:: Data entries ::
★ ★ ★
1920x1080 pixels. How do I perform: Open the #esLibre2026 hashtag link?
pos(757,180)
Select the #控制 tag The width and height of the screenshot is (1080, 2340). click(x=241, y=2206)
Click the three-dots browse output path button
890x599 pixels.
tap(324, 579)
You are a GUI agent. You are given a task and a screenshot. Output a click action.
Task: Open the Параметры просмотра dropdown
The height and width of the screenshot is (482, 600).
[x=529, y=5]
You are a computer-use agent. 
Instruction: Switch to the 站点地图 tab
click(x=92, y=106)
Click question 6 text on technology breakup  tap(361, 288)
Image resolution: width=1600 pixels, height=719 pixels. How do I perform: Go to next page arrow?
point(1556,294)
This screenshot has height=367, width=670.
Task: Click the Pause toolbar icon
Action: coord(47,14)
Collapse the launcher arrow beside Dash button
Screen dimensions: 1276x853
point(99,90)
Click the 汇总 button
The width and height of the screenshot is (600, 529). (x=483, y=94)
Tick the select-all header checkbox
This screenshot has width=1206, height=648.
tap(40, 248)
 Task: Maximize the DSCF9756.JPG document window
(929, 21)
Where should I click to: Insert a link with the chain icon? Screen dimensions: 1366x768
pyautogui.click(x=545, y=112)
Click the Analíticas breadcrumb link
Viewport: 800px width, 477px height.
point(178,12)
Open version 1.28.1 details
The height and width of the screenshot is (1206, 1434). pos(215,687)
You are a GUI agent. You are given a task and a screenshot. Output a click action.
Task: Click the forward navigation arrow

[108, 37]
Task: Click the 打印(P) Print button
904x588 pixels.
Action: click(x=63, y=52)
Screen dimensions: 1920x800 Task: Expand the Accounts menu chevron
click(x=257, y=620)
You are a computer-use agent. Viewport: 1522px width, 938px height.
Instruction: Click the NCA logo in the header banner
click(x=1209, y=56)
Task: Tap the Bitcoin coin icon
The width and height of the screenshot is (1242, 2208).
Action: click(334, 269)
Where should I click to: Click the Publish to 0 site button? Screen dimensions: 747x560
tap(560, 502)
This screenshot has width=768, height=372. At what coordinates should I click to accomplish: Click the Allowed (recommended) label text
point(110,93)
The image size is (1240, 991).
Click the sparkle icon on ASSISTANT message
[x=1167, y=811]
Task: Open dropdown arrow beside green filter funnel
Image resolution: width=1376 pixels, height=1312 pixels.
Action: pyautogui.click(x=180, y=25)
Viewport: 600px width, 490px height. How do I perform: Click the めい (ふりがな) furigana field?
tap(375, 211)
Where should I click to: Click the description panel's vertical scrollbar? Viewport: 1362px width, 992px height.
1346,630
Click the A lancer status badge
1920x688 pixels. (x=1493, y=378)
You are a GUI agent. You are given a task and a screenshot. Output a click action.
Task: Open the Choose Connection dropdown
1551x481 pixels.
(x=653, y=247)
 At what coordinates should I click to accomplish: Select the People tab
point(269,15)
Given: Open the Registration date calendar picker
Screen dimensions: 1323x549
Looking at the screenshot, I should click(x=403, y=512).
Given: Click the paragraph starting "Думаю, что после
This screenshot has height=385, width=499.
★ ★ ★
Retype exactly. Start at the line with "Screen dimensions: 1323x549" and stop at the last line of the data.

Screen dimensions: 1323x549
Looking at the screenshot, I should click(x=403, y=512).
Given: Click the paragraph starting "Думаю, что после
This screenshot has height=385, width=499.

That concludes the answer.